Your voice assistant commands
We are involved in a startup aiming to create a living space management system with access control to permitted premises. The project includes a voice control system with user verification elements. The objective was to quickly provide a prototype, which functionality could be potentially expanded. The prototype had to feature basic spoken commands functionality and a simple interface for managing interaction scenarios.
Amazon Echo, a smart speaker developed by Amazon.com, has gained quite a popularity in recent years. Once the wake word is spoken, the device records the user's speech and sends it to the cloud for analysis and reaction, powered by Amazon Alexa, the intelligent personal assistant from Amazon.
Amazon Alexa has a well-documented API that independent developers can use in their applications.

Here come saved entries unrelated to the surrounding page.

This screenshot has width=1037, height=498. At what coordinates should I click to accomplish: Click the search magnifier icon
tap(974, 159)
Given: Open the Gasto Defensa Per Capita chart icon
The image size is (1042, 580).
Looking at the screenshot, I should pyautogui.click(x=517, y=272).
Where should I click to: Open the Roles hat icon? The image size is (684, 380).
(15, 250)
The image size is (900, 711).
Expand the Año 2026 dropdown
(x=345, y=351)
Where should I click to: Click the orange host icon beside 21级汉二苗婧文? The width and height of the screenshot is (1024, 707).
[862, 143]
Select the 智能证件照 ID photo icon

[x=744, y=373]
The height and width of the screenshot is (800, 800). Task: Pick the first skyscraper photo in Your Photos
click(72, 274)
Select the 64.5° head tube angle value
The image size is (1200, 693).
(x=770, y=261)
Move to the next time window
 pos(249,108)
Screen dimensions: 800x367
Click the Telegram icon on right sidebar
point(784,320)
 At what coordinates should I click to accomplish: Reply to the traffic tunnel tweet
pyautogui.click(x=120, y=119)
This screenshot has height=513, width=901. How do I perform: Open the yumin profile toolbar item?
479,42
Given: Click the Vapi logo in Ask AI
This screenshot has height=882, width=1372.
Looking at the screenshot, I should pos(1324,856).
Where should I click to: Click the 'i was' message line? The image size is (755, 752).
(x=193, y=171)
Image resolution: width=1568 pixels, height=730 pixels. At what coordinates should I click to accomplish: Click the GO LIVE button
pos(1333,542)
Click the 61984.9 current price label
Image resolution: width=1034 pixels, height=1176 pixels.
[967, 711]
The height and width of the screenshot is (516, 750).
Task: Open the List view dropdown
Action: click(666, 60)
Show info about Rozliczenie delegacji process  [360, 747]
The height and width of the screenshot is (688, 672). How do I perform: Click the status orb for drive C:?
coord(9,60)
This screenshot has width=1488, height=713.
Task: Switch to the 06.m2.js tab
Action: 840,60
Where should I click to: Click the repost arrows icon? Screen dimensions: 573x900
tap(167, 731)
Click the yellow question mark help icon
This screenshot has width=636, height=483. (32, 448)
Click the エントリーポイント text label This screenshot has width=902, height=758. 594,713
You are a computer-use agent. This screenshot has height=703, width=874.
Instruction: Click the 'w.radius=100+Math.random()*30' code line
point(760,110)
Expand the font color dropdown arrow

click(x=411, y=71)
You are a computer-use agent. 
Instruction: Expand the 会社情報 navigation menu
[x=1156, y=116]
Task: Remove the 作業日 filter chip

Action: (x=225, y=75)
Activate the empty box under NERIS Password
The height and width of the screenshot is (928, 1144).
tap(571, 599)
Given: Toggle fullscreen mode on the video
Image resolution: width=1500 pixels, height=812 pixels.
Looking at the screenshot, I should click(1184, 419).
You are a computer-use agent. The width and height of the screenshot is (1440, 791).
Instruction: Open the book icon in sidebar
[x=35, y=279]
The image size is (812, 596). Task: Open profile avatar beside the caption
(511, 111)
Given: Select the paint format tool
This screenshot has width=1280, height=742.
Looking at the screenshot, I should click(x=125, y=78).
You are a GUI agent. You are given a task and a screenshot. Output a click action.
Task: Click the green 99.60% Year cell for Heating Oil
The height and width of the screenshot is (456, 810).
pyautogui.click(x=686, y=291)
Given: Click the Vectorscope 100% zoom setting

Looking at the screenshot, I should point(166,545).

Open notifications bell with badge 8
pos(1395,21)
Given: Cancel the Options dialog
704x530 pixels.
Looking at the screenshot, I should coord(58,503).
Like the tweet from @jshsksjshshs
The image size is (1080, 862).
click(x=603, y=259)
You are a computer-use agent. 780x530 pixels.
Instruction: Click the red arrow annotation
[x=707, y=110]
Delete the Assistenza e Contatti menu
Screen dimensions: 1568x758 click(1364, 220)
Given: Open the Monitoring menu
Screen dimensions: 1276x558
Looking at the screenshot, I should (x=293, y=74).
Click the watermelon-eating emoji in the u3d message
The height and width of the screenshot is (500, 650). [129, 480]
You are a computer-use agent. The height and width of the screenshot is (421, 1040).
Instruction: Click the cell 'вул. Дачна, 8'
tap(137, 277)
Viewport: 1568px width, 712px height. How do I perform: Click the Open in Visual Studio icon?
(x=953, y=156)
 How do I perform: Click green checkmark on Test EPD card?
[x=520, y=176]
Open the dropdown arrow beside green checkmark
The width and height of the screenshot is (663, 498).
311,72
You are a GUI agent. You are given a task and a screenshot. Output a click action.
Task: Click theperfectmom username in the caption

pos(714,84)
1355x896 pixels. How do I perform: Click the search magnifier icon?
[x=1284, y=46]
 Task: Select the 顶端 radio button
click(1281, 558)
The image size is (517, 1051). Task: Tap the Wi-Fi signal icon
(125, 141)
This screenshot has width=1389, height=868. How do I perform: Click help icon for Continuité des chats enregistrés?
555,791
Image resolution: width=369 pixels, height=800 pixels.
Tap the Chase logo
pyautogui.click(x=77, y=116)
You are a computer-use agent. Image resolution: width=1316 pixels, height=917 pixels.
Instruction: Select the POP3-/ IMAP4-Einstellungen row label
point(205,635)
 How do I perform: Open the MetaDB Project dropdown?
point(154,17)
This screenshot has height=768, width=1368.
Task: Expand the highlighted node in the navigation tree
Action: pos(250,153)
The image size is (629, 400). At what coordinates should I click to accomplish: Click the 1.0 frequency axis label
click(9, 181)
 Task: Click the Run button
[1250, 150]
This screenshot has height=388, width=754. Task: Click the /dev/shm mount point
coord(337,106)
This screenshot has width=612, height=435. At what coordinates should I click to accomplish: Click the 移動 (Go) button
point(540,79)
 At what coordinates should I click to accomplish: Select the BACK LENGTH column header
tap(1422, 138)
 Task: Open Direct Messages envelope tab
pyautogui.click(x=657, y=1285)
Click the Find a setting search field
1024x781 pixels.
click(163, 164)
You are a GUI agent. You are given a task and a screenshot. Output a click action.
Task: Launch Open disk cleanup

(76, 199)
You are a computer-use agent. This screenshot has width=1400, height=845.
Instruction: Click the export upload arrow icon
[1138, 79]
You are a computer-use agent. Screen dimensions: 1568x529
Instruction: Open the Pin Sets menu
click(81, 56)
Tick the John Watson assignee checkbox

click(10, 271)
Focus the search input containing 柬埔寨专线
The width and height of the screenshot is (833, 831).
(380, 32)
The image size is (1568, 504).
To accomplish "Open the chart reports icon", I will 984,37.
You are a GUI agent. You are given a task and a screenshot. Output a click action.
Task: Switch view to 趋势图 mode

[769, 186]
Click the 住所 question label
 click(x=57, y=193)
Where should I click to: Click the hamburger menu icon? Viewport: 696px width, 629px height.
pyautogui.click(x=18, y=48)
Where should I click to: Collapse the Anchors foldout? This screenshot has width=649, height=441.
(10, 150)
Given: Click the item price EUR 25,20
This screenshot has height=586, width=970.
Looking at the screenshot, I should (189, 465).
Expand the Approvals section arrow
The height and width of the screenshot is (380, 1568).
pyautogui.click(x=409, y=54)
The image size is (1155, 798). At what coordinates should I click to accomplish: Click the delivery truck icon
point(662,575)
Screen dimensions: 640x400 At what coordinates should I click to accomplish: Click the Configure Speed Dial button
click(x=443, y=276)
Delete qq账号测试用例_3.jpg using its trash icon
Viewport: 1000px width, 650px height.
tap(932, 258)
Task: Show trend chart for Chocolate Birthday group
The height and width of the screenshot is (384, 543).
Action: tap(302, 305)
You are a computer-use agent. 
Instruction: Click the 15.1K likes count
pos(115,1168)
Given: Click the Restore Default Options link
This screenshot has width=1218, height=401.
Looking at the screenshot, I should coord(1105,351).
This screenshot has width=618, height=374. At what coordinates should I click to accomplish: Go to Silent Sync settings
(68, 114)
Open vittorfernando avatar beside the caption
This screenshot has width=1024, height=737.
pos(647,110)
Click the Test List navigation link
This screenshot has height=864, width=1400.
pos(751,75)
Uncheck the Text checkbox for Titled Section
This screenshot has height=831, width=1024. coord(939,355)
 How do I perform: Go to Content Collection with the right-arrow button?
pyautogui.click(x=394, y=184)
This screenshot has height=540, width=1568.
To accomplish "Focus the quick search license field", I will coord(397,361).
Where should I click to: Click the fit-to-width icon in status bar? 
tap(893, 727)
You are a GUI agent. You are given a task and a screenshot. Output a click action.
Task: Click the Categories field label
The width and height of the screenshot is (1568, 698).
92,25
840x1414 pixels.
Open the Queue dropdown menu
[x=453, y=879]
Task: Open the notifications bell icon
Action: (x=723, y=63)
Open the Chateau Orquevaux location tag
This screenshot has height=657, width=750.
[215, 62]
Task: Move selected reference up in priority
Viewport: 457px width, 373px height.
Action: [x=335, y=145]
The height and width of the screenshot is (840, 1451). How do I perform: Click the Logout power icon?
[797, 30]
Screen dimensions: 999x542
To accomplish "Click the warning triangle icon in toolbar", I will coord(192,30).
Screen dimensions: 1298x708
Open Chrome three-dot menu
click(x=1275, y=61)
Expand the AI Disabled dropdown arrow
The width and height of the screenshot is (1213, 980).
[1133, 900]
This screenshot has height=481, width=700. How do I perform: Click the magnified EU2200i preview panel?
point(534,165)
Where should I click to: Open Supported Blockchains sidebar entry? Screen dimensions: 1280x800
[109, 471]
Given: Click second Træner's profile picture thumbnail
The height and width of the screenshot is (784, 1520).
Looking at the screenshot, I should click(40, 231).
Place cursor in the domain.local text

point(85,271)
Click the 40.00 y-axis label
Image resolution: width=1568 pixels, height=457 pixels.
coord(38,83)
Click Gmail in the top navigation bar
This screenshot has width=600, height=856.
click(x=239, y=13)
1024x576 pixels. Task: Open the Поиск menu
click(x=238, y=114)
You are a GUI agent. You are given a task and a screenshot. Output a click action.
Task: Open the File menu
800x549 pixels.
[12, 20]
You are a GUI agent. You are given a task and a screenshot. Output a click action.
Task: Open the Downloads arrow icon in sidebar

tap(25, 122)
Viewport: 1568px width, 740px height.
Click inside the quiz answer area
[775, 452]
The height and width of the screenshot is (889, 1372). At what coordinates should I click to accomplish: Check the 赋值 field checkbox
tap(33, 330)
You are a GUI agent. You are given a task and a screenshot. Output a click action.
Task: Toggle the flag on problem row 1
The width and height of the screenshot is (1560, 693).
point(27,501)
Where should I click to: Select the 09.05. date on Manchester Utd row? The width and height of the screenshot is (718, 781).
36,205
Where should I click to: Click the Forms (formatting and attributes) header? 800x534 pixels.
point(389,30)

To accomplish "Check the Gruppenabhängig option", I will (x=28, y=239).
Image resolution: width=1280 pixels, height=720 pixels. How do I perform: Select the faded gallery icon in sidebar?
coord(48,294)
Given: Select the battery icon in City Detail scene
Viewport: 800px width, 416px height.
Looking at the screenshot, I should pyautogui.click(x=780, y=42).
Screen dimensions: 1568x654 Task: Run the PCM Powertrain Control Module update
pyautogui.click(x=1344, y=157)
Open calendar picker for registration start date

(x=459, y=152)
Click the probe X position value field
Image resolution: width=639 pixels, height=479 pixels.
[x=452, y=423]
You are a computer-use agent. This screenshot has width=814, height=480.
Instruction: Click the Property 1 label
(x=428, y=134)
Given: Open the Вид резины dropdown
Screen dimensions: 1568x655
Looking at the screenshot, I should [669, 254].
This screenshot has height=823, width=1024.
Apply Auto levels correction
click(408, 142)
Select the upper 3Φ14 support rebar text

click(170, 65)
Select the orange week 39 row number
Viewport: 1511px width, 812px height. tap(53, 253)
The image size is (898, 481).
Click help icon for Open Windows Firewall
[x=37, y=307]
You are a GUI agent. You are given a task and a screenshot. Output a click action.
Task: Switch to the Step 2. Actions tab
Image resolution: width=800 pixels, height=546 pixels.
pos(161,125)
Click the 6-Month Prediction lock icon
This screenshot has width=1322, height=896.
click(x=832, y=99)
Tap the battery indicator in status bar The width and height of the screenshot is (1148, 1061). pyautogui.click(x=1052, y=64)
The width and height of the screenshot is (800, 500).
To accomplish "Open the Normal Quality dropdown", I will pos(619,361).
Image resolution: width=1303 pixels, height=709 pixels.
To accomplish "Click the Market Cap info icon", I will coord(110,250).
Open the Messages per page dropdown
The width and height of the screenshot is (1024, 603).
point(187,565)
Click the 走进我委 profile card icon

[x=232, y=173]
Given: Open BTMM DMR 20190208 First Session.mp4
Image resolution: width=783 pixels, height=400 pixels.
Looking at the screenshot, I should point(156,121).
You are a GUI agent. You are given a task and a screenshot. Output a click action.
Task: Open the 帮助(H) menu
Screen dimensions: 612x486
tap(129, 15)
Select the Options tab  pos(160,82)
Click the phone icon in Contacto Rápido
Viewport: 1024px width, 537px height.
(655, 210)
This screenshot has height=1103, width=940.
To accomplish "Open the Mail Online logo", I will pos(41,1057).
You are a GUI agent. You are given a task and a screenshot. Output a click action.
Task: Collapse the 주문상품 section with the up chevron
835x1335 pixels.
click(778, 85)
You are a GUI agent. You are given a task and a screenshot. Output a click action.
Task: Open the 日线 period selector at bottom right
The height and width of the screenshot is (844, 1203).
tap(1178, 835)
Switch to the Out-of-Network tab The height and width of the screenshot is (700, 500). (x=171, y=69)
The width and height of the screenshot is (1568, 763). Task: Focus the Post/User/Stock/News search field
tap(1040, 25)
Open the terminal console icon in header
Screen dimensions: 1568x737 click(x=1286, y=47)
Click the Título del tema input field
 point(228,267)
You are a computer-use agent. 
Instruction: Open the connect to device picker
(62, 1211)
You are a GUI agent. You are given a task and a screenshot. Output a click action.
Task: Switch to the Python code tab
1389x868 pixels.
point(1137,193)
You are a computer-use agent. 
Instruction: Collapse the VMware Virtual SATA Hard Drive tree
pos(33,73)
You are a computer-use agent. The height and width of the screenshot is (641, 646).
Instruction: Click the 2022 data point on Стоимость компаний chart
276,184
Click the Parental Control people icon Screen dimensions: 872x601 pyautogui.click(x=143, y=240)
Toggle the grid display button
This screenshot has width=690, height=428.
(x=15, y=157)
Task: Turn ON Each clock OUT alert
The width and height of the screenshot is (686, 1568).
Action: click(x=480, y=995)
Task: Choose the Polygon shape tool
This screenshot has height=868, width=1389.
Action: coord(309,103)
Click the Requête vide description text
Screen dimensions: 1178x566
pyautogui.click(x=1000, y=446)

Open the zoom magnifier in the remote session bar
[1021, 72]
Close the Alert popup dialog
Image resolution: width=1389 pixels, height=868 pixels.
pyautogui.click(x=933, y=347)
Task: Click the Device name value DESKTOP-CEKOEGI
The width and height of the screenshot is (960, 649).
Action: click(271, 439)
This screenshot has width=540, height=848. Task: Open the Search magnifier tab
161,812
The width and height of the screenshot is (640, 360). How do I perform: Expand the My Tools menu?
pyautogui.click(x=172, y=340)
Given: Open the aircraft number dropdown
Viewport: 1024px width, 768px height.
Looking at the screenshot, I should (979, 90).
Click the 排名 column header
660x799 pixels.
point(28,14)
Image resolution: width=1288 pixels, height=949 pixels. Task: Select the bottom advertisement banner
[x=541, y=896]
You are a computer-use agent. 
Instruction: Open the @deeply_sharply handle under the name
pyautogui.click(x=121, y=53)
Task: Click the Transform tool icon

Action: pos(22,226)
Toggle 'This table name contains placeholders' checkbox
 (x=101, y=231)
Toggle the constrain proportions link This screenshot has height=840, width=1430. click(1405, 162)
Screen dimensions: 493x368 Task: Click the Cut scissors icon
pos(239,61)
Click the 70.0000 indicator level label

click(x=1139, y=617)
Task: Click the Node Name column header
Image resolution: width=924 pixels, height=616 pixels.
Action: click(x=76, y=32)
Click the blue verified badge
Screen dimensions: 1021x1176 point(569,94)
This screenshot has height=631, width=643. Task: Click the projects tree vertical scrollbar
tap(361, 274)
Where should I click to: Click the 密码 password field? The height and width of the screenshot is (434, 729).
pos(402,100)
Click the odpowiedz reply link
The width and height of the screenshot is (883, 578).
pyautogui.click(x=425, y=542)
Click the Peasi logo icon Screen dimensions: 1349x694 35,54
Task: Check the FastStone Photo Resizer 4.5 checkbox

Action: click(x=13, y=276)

To master the interaction Alexa, our team developed and implemented a small script that allows you to control a prototype system with emulators of devices for interacting with the environment.
Speech recognition is an unconventional task faced by many vendors. The challenges particularly include extraneous noises and other voices in the background. We considered a few APIs but found the processing results unsatisfying. Thus, it was decided to use the recognized Amazon Transcribe speech-to-text service. This service uses a deep learning process known as ASR (Automatic Speech Recognition). Thus, the speech is transmitted to the service via Amazon Alexa, and then converted into text. The intents are indicated, which we allocate and process in our script. The script analyzes the intents and prepares a response to the user, then the received response is converted back into spoken commands for the control system, and then is sent to the user's device for confirmation as a feedback.
Apart from Amazon services, we considered integration with other solutions, such as Google Nest smart speakers (formerly Google Home) powered by Google Assistant, or Alice personal assistant from Yandex. However, as Russian language support wasn’t compulsory, we opted for a system with multilingual support.